Excerpts from a dataset →
-------
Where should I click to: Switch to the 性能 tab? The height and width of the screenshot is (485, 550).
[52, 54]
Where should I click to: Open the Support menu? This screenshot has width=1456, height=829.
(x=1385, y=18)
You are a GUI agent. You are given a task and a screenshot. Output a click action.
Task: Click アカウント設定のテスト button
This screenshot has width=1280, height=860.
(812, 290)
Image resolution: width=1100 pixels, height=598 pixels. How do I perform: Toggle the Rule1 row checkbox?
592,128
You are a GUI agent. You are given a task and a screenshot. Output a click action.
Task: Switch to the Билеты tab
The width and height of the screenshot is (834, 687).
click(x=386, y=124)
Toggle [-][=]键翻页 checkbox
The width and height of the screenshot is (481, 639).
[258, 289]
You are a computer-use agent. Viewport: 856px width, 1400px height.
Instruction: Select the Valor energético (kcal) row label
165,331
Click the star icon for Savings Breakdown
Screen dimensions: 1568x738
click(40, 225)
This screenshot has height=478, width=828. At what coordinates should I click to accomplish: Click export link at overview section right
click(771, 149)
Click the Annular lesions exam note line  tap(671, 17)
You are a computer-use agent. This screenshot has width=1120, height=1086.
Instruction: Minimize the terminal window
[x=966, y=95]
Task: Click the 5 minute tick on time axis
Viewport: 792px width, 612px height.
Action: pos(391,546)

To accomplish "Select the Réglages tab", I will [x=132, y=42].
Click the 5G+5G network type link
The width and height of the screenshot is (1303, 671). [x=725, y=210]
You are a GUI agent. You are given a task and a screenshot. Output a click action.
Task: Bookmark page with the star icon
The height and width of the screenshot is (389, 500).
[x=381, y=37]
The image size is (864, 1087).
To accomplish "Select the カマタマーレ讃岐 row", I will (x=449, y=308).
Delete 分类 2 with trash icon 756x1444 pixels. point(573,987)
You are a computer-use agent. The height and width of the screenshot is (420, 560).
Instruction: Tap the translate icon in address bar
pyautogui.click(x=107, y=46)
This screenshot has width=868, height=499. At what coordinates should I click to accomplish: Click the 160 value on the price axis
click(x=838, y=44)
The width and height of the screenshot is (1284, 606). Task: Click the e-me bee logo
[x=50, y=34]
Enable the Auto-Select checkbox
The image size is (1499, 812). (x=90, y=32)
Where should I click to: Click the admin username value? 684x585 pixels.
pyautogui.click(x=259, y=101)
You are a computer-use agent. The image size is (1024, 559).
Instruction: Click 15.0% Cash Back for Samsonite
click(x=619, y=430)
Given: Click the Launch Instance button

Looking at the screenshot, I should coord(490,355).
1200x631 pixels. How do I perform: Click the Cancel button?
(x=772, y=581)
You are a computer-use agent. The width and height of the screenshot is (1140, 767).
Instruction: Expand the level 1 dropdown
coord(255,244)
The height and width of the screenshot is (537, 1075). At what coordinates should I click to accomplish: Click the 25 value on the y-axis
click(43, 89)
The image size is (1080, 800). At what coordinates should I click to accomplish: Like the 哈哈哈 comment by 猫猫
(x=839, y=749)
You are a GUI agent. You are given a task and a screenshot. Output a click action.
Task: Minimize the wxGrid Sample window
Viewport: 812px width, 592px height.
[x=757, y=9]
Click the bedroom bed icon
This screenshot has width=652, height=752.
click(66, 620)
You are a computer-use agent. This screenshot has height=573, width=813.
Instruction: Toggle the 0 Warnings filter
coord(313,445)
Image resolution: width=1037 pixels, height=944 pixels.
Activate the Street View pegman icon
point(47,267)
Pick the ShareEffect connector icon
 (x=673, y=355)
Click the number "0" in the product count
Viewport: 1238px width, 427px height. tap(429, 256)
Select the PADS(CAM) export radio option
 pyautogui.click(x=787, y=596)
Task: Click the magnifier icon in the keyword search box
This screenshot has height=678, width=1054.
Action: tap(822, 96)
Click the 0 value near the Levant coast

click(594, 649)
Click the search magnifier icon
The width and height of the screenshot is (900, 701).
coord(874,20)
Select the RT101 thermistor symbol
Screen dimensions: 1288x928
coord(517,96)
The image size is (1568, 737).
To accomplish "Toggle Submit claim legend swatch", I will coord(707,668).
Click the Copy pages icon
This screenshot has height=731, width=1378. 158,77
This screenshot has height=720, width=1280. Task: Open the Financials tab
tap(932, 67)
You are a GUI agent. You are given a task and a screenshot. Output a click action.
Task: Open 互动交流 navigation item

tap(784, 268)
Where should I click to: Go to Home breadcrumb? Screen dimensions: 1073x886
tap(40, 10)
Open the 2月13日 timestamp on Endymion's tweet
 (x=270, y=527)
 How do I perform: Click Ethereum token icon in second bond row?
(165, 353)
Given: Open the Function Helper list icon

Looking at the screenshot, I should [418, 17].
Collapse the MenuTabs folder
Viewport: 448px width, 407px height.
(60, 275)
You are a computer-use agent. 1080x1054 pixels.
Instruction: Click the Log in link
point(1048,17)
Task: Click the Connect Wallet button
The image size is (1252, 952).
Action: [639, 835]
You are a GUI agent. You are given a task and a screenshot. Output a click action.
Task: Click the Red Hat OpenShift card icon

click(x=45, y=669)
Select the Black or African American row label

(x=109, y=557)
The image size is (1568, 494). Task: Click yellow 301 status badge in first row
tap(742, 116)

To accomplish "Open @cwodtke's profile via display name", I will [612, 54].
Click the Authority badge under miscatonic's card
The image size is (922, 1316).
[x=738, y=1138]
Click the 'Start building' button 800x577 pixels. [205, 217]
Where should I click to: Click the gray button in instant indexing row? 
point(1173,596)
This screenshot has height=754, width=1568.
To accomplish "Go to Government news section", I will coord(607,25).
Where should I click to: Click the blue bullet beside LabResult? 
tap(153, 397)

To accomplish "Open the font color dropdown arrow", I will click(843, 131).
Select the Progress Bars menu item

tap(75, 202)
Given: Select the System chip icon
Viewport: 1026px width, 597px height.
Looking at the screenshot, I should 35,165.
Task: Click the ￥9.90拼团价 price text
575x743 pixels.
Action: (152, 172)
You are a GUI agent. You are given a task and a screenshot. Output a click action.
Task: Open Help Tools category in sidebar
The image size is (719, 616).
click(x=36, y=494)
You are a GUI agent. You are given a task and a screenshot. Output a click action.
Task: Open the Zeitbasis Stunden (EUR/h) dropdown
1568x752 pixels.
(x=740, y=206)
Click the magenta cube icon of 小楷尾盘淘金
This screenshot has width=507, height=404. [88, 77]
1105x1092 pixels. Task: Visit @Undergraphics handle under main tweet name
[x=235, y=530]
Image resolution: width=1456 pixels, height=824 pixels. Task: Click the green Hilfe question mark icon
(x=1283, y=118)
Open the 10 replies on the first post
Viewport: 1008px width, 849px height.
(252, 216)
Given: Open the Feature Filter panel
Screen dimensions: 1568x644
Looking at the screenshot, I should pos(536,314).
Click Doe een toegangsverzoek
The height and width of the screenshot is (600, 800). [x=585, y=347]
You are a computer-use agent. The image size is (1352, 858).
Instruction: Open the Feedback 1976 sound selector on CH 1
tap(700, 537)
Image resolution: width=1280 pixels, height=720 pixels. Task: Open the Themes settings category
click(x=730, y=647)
-------
EXERCISE DETAILS → Without changing a single word, reproduce the entries above.

TASK ANSWER →
Where should I click to: Switch to the 性能 tab? The height and width of the screenshot is (485, 550).
[52, 54]
Where should I click to: Open the Support menu? This screenshot has width=1456, height=829.
(x=1385, y=18)
You are a GUI agent. You are given a task and a screenshot. Output a click action.
Task: Click アカウント設定のテスト button
This screenshot has width=1280, height=860.
(812, 290)
Image resolution: width=1100 pixels, height=598 pixels. How do I perform: Toggle the Rule1 row checkbox?
592,128
You are a GUI agent. You are given a task and a screenshot. Output a click action.
Task: Switch to the Билеты tab
The width and height of the screenshot is (834, 687).
click(x=386, y=124)
Toggle [-][=]键翻页 checkbox
The width and height of the screenshot is (481, 639).
[258, 289]
You are a computer-use agent. Viewport: 856px width, 1400px height.
Instruction: Select the Valor energético (kcal) row label
165,331
Click the star icon for Savings Breakdown
Screen dimensions: 1568x738
click(40, 225)
This screenshot has height=478, width=828. At what coordinates should I click to accomplish: Click export link at overview section right
click(771, 149)
Click the Annular lesions exam note line  tap(671, 17)
You are a computer-use agent. This screenshot has width=1120, height=1086.
Instruction: Minimize the terminal window
[x=966, y=95]
Task: Click the 5 minute tick on time axis
Viewport: 792px width, 612px height.
Action: pos(391,546)

To accomplish "Select the Réglages tab", I will [x=132, y=42].
Click the 5G+5G network type link
The width and height of the screenshot is (1303, 671). [x=725, y=210]
You are a GUI agent. You are given a task and a screenshot. Output a click action.
Task: Bookmark page with the star icon
The height and width of the screenshot is (389, 500).
[x=381, y=37]
The image size is (864, 1087).
To accomplish "Select the カマタマーレ讃岐 row", I will (x=449, y=308).
Delete 分类 2 with trash icon 756x1444 pixels. point(573,987)
You are a computer-use agent. The height and width of the screenshot is (420, 560).
Instruction: Tap the translate icon in address bar
pyautogui.click(x=107, y=46)
This screenshot has width=868, height=499. At what coordinates should I click to accomplish: Click the 160 value on the price axis
click(x=838, y=44)
The width and height of the screenshot is (1284, 606). Task: Click the e-me bee logo
[x=50, y=34]
Enable the Auto-Select checkbox
The image size is (1499, 812). (x=90, y=32)
Where should I click to: Click the admin username value? 684x585 pixels.
pyautogui.click(x=259, y=101)
You are a computer-use agent. The image size is (1024, 559).
Instruction: Click 15.0% Cash Back for Samsonite
click(x=619, y=430)
Given: Click the Launch Instance button

Looking at the screenshot, I should coord(490,355).
1200x631 pixels. How do I perform: Click the Cancel button?
(x=772, y=581)
You are a computer-use agent. The width and height of the screenshot is (1140, 767).
Instruction: Expand the level 1 dropdown
coord(255,244)
The height and width of the screenshot is (537, 1075). At what coordinates should I click to accomplish: Click the 25 value on the y-axis
click(43, 89)
The image size is (1080, 800). At what coordinates should I click to accomplish: Like the 哈哈哈 comment by 猫猫
(x=839, y=749)
You are a GUI agent. You are given a task and a screenshot. Output a click action.
Task: Minimize the wxGrid Sample window
Viewport: 812px width, 592px height.
[x=757, y=9]
Click the bedroom bed icon
This screenshot has width=652, height=752.
click(66, 620)
You are a computer-use agent. This screenshot has height=573, width=813.
Instruction: Toggle the 0 Warnings filter
coord(313,445)
Image resolution: width=1037 pixels, height=944 pixels.
Activate the Street View pegman icon
point(47,267)
Pick the ShareEffect connector icon
 (x=673, y=355)
Click the number "0" in the product count
Viewport: 1238px width, 427px height. tap(429, 256)
Select the PADS(CAM) export radio option
 pyautogui.click(x=787, y=596)
Task: Click the magnifier icon in the keyword search box
This screenshot has height=678, width=1054.
Action: tap(822, 96)
Click the 0 value near the Levant coast

click(594, 649)
Click the search magnifier icon
The width and height of the screenshot is (900, 701).
coord(874,20)
Select the RT101 thermistor symbol
Screen dimensions: 1288x928
coord(517,96)
The image size is (1568, 737).
To accomplish "Toggle Submit claim legend swatch", I will coord(707,668).
Click the Copy pages icon
This screenshot has height=731, width=1378. 158,77
This screenshot has height=720, width=1280. Task: Open the Financials tab
tap(932, 67)
You are a GUI agent. You are given a task and a screenshot. Output a click action.
Task: Open 互动交流 navigation item

tap(784, 268)
Where should I click to: Go to Home breadcrumb? Screen dimensions: 1073x886
tap(40, 10)
Open the 2月13日 timestamp on Endymion's tweet
 (x=270, y=527)
 How do I perform: Click Ethereum token icon in second bond row?
(165, 353)
Given: Open the Function Helper list icon

Looking at the screenshot, I should [418, 17].
Collapse the MenuTabs folder
Viewport: 448px width, 407px height.
(60, 275)
You are a computer-use agent. 1080x1054 pixels.
Instruction: Click the Log in link
point(1048,17)
Task: Click the Connect Wallet button
The image size is (1252, 952).
Action: [639, 835]
You are a GUI agent. You are given a task and a screenshot. Output a click action.
Task: Click the Red Hat OpenShift card icon

click(x=45, y=669)
Select the Black or African American row label

(x=109, y=557)
The image size is (1568, 494). Task: Click yellow 301 status badge in first row
tap(742, 116)

To accomplish "Open @cwodtke's profile via display name", I will [612, 54].
Click the Authority badge under miscatonic's card
The image size is (922, 1316).
[x=738, y=1138]
Click the 'Start building' button 800x577 pixels. [205, 217]
Where should I click to: Click the gray button in instant indexing row? 
point(1173,596)
This screenshot has height=754, width=1568.
To accomplish "Go to Government news section", I will coord(607,25).
Where should I click to: Click the blue bullet beside LabResult? 
tap(153, 397)

To accomplish "Open the font color dropdown arrow", I will click(843, 131).
Select the Progress Bars menu item

tap(75, 202)
Given: Select the System chip icon
Viewport: 1026px width, 597px height.
Looking at the screenshot, I should 35,165.
Task: Click the ￥9.90拼团价 price text
575x743 pixels.
Action: (152, 172)
You are a GUI agent. You are given a task and a screenshot. Output a click action.
Task: Open Help Tools category in sidebar
The image size is (719, 616).
click(x=36, y=494)
You are a GUI agent. You are given a task and a screenshot. Output a click action.
Task: Open the Zeitbasis Stunden (EUR/h) dropdown
1568x752 pixels.
(x=740, y=206)
Click the magenta cube icon of 小楷尾盘淘金
This screenshot has width=507, height=404. [88, 77]
1105x1092 pixels. Task: Visit @Undergraphics handle under main tweet name
[x=235, y=530]
Image resolution: width=1456 pixels, height=824 pixels. Task: Click the green Hilfe question mark icon
(x=1283, y=118)
Open the 10 replies on the first post
Viewport: 1008px width, 849px height.
(252, 216)
Given: Open the Feature Filter panel
Screen dimensions: 1568x644
Looking at the screenshot, I should pos(536,314).
Click Doe een toegangsverzoek
The height and width of the screenshot is (600, 800). [x=585, y=347]
You are a computer-use agent. The image size is (1352, 858).
Instruction: Open the Feedback 1976 sound selector on CH 1
tap(700, 537)
Image resolution: width=1280 pixels, height=720 pixels. Task: Open the Themes settings category
click(x=730, y=647)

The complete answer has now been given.